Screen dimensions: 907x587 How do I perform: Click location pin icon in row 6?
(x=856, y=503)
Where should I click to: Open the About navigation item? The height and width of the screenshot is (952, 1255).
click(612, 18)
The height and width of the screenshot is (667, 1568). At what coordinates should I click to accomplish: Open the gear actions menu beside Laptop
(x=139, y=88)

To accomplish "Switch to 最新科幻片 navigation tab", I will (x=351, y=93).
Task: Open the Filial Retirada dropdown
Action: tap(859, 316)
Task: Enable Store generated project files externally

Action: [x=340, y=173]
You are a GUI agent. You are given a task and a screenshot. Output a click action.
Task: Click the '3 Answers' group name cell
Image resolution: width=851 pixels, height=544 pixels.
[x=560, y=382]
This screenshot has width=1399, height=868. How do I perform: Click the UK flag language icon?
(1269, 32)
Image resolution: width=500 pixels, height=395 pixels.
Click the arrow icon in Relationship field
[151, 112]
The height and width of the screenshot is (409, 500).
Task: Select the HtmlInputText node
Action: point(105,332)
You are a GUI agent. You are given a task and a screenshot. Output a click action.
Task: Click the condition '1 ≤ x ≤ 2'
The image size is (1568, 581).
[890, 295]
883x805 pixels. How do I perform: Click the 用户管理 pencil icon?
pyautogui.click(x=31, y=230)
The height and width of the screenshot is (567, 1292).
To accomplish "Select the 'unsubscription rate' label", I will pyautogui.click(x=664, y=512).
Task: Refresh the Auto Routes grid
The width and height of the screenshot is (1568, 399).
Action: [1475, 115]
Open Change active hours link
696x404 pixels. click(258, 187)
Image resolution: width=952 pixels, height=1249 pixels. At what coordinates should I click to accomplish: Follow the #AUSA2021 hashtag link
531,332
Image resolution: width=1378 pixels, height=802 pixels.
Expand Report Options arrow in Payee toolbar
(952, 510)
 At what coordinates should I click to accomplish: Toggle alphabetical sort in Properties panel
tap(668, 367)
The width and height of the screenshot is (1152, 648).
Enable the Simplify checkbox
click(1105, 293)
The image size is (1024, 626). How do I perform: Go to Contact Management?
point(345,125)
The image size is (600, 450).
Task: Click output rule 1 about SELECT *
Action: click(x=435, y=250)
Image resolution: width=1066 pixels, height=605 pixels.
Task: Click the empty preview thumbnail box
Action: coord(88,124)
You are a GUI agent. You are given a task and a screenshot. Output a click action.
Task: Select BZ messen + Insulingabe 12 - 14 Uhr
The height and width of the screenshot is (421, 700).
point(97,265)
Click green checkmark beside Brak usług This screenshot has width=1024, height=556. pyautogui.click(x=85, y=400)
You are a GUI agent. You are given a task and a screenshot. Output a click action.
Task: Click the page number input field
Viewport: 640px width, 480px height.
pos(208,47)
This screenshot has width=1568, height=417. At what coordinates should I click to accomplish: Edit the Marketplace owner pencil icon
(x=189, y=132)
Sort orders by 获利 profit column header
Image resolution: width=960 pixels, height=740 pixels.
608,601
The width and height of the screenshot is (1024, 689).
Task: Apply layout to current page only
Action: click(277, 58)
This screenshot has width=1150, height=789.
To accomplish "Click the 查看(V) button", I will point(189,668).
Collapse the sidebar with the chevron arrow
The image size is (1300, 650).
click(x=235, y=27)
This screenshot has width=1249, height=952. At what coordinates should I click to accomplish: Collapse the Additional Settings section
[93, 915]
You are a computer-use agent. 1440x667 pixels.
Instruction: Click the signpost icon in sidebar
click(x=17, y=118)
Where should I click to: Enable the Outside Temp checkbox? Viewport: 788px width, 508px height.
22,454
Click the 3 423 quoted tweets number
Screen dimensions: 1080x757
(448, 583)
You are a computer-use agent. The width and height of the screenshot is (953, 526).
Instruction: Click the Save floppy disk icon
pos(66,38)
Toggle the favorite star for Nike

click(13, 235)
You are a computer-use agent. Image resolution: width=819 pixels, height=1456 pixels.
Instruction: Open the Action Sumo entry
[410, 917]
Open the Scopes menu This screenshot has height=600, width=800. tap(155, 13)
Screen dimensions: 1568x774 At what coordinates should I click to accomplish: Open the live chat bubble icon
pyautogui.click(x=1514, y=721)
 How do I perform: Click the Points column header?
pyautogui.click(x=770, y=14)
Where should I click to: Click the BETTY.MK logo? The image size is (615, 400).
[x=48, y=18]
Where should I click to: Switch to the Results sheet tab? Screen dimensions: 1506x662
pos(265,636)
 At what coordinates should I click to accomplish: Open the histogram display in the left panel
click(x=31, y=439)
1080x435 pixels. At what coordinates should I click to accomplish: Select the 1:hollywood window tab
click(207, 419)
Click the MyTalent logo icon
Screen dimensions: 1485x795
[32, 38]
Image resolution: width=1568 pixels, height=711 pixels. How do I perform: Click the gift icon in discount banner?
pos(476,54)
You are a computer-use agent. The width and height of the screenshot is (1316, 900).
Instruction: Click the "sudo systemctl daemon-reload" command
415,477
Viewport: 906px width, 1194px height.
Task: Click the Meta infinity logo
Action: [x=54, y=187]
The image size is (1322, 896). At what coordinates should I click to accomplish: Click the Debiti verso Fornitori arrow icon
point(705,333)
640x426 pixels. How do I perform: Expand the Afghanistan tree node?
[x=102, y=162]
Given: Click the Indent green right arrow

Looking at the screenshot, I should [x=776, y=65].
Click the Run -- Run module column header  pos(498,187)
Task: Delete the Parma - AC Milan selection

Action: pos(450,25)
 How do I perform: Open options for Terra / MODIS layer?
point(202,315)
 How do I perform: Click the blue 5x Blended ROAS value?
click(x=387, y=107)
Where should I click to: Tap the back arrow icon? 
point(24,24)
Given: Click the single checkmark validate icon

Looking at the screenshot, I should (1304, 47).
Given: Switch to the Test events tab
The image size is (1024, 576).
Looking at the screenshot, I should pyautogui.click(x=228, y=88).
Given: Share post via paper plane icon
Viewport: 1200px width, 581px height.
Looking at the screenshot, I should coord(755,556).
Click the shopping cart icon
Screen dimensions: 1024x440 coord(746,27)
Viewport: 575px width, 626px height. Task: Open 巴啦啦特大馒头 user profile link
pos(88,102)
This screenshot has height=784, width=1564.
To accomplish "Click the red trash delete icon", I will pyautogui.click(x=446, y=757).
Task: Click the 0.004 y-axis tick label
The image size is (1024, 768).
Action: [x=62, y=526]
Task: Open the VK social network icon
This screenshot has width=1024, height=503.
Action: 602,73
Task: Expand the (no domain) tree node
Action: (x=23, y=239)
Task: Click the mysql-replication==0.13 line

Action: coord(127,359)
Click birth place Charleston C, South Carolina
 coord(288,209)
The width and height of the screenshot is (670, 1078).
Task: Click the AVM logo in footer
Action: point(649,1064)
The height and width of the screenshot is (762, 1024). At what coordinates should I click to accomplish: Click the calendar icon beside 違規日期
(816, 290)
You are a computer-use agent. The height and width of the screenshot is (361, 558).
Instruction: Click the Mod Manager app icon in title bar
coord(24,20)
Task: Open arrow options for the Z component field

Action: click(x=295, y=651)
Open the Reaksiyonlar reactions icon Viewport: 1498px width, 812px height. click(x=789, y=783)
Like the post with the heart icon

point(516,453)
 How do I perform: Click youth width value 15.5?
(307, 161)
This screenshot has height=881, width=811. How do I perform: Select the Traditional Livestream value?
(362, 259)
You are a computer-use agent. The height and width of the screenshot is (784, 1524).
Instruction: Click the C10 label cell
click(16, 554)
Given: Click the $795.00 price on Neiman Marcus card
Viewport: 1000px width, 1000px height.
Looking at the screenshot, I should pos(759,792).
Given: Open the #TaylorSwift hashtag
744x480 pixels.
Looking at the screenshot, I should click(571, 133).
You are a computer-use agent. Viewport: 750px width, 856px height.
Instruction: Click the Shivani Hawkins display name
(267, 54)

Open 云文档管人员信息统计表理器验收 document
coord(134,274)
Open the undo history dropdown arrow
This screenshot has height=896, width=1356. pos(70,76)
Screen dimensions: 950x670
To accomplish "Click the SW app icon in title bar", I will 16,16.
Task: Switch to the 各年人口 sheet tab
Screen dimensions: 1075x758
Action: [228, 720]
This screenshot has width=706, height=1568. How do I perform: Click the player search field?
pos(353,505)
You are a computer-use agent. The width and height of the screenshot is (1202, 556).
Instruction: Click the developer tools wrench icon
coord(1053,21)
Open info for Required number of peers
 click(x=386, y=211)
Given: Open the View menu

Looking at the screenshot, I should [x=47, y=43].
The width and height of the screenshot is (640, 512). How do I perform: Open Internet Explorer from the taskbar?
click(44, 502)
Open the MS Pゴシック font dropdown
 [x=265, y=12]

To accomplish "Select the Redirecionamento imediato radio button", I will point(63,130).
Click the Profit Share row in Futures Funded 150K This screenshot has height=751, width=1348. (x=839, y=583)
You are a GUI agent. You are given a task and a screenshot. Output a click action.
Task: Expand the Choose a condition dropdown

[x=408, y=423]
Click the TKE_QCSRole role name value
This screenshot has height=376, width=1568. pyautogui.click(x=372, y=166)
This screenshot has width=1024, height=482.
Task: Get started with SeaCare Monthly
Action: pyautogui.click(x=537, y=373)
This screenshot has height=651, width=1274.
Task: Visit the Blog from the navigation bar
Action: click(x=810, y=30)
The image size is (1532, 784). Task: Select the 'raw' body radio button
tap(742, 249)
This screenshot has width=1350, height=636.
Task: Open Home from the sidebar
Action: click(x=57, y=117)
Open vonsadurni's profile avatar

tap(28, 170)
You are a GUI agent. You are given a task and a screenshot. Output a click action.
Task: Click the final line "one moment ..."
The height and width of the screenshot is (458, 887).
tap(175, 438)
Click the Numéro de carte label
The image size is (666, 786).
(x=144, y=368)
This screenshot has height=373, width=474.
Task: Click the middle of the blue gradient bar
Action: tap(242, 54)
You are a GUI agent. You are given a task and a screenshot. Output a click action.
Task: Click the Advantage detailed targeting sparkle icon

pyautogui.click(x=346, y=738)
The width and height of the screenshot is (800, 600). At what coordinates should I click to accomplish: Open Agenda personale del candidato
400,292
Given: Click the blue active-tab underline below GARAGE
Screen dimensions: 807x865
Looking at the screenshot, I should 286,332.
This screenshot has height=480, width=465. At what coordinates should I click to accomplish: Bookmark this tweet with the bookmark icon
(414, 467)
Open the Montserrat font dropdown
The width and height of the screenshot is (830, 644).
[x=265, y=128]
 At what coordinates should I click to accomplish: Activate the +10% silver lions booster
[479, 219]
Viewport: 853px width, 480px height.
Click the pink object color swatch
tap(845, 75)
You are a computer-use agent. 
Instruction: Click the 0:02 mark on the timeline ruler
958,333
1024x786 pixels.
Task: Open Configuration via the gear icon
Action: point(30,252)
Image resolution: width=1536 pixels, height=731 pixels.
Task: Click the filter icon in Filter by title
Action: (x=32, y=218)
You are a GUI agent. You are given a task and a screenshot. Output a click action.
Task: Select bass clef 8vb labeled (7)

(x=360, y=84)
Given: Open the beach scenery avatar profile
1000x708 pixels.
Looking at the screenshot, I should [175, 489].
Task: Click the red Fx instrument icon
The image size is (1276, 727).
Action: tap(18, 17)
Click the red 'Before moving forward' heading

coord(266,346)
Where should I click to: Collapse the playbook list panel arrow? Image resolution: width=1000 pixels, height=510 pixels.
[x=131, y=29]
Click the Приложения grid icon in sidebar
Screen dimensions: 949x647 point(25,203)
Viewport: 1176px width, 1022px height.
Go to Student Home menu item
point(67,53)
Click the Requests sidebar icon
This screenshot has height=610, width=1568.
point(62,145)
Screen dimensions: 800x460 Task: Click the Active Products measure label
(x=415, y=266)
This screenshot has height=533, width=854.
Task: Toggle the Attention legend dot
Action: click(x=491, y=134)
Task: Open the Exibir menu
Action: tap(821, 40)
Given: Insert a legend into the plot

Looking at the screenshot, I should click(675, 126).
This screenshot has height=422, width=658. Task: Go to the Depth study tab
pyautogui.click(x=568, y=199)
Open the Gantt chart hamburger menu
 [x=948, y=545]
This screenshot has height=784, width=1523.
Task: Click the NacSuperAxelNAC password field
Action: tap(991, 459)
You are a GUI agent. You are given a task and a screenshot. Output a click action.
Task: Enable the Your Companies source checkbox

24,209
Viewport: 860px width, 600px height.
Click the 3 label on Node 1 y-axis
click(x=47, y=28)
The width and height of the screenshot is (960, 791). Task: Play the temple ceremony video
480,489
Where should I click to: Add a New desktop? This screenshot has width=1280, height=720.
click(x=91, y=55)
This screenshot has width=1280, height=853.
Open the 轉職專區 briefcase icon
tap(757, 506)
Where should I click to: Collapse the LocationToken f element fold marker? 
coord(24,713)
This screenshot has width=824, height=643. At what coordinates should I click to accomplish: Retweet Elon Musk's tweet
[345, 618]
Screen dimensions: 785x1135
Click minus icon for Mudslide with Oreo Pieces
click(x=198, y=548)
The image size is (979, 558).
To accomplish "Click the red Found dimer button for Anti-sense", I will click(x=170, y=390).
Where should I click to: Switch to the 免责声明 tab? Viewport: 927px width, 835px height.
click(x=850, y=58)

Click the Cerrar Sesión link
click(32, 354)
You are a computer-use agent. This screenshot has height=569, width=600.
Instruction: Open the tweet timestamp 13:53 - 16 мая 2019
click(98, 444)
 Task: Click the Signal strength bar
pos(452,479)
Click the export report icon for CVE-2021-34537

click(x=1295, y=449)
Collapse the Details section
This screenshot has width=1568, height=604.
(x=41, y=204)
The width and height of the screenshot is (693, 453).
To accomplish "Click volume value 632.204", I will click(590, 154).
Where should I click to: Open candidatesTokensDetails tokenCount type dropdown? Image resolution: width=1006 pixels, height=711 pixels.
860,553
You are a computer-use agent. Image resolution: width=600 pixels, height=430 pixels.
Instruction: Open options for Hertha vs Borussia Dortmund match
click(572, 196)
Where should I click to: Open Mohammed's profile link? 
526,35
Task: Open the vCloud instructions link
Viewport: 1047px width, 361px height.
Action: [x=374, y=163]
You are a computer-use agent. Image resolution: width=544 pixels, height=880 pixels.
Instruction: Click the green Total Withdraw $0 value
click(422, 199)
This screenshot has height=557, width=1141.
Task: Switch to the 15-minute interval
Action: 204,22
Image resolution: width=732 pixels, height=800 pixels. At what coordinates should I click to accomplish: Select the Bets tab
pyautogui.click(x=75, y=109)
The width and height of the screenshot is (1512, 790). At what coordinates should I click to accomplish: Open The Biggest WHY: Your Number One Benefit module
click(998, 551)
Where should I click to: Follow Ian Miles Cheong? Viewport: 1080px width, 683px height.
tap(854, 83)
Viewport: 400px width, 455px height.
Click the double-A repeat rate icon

——

Print exactly the lines between the line with "The width and height of the screenshot is (1512, 790)." and the final line of the records above, both included.

- _Result_:
The width and height of the screenshot is (1512, 790). At what coordinates should I click to accomplish: Open The Biggest WHY: Your Number One Benefit module
click(998, 551)
Where should I click to: Follow Ian Miles Cheong? Viewport: 1080px width, 683px height.
tap(854, 83)
Viewport: 400px width, 455px height.
Click the double-A repeat rate icon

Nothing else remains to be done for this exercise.